Von Chelsea Oliver – Aktualisiert am 30. August 2022
Experimente mit Fruchtbatterien sind eine einfache, aber wirkungsvolle Möglichkeit für Schüler, Elektrizität zu erforschen. Durch die Kombination des sauren Safts von Zitrusfrüchten mit Zink- und Kupferelektroden erzeugen diese kostengünstigen Aufbauten einen kleinen elektrischen Strom, der LEDs zum Leuchten bringen, eine Digitaluhr mit Strom versorgen oder als Lehrmittel für grundlegende Elektrochemie dienen kann.
Das einfachste Design verwendet eine frische Zitrone, die säurehaltigste aller gängigen Früchte. Rollen Sie die Zitrone vorsichtig auf einer harten Oberfläche, um ihren Saft freizusetzen, und schneiden Sie dann zwei ½ Zoll breite Scheiben mit einem Abstand von etwa 1 Zoll ab. Stecken Sie einen sauberen Kupferpfennig in einen Schlitz und einen verzinkten Zehncentstück (oder einen kleinen Zinkstreifen) in den anderen und achten Sie darauf, dass sich die Metalle nicht berühren. Die Zitronensäure der Zitrone reagiert mit den Metallen und erzeugt eine leichte Spannung. Wenn Sie Ihre Zunge zwischen die beiden Münzen stecken, spüren Sie ein leichtes Kribbeln – ein Beweis dafür, dass ein winziger elektrischer Strom fließt.
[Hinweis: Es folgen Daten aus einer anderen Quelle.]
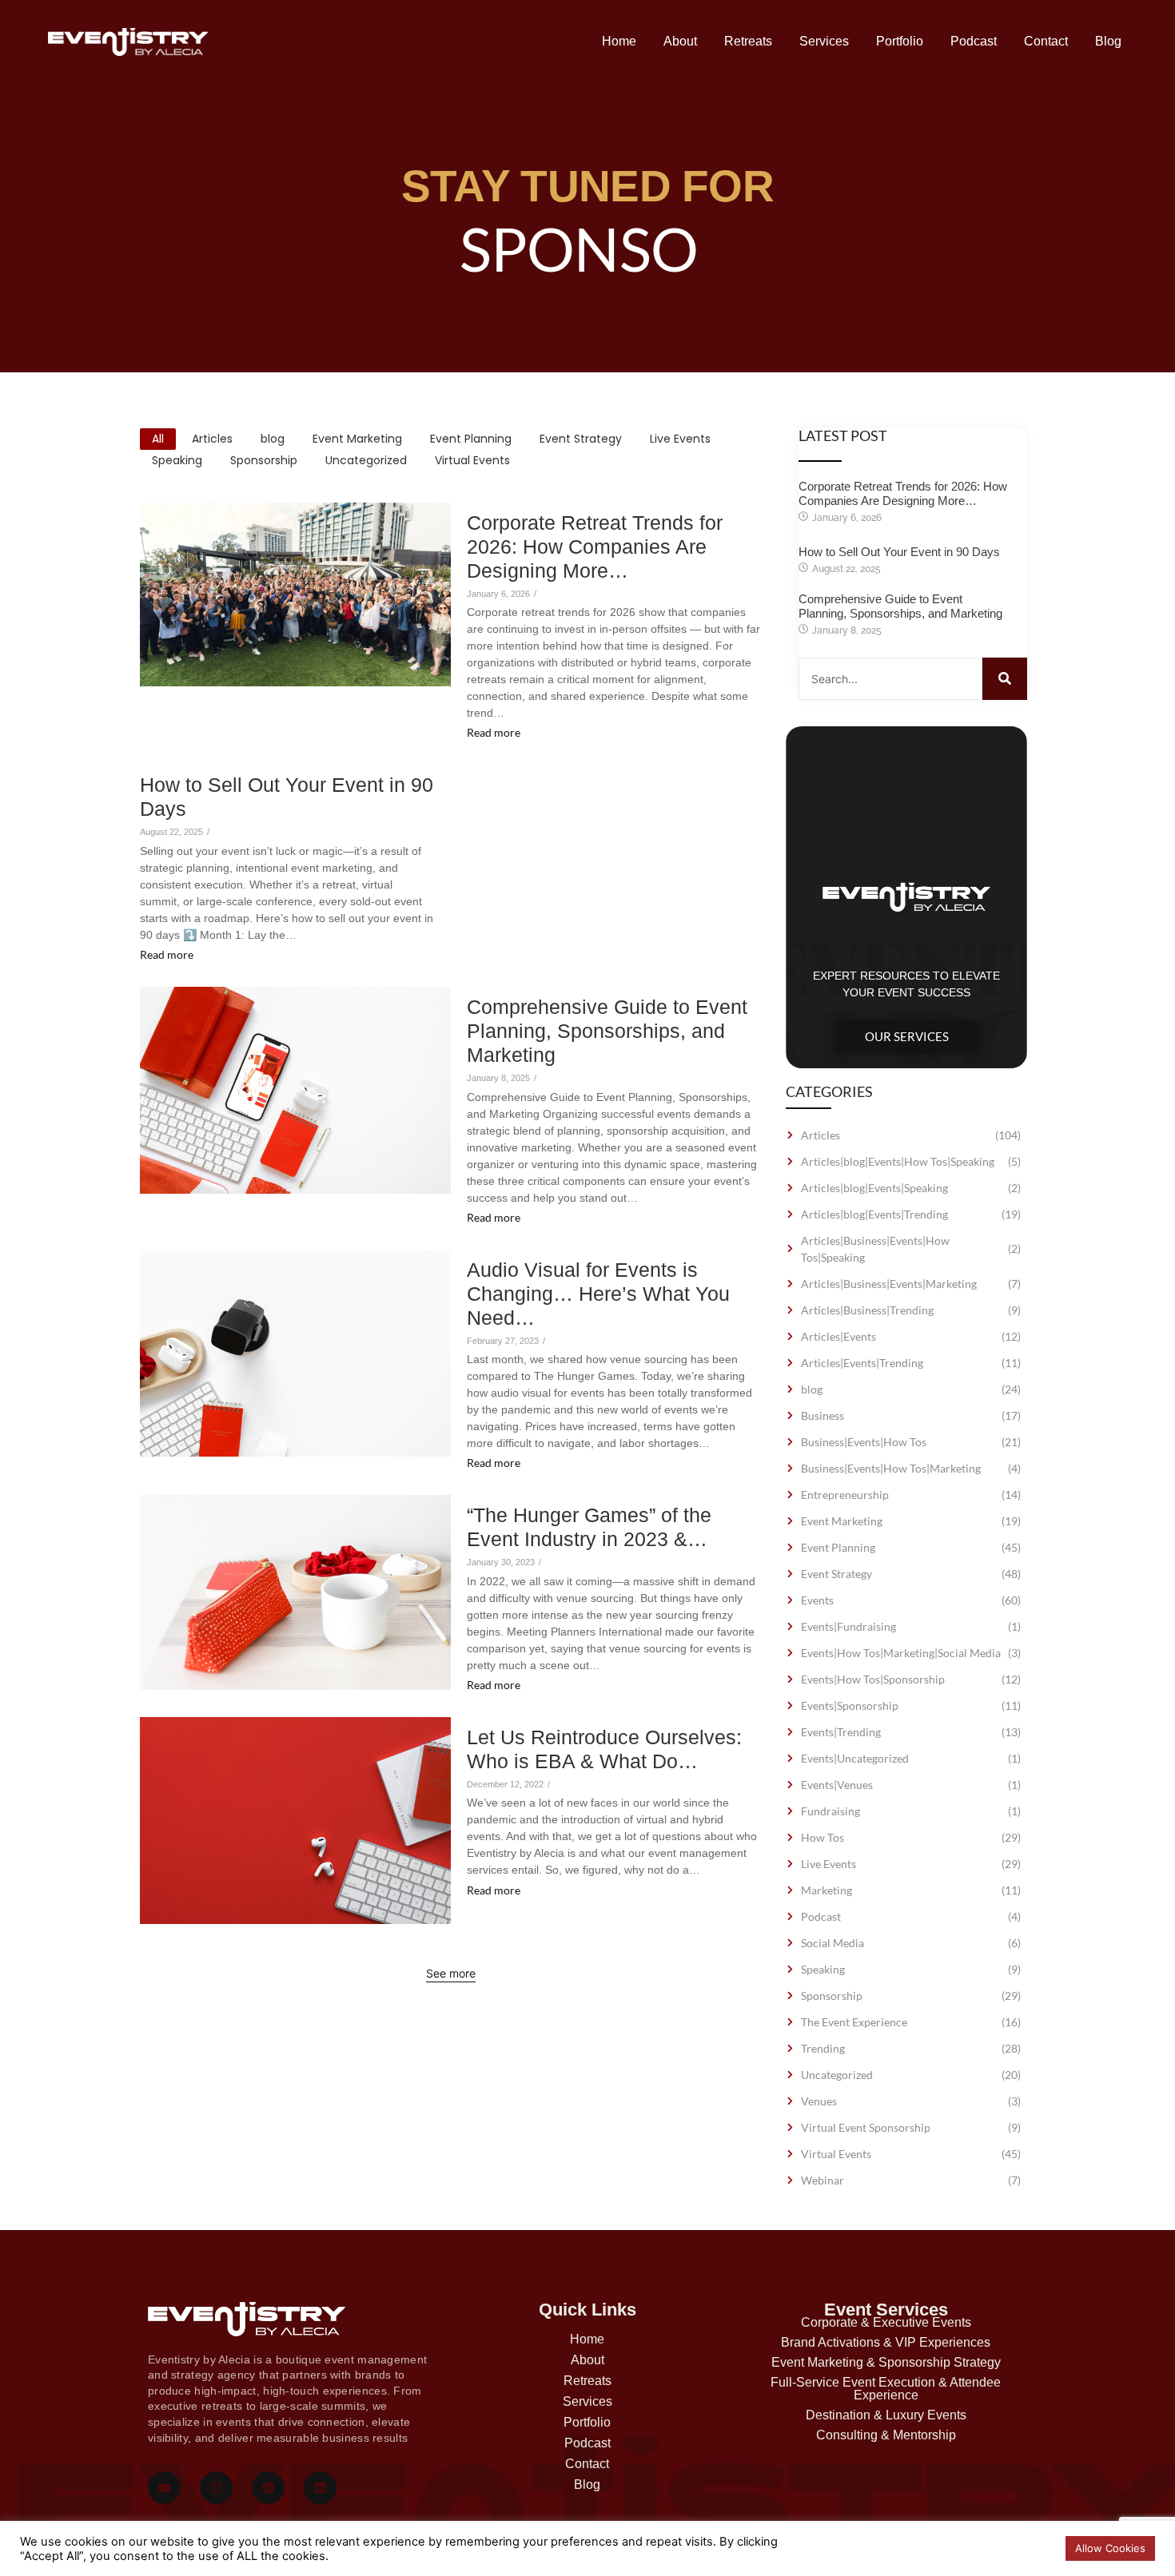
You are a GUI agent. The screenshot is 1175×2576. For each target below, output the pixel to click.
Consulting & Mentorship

Um eine kleine Digitaluhr mit Strom zu versorgen, schalten Sie zwei Zitronenbatterien in Reihe. Nachdem Sie die Zitronen wie beschrieben geschnitten haben, befestigen Sie einen Kupferpfennig an einem Ende eines Kupferdrahts und eine Büroklammer am anderen. Wiederholen Sie dies mit einem zweiten Draht und verbinden Sie dann die Drähte zwischen den beiden Zitronen. Stellen Sie sicher, dass jede Zitrone einen Penny und eine Büroklammer hat. Zum Schluss befestigen Sie die freien Enden der verbleibenden Kupferdrähte an den Plus- und Minuspolen der Uhr. Bei der Reihenschaltung übersteigt die kombinierte Spannung 1 V, genug, um die Uhr zu betreiben.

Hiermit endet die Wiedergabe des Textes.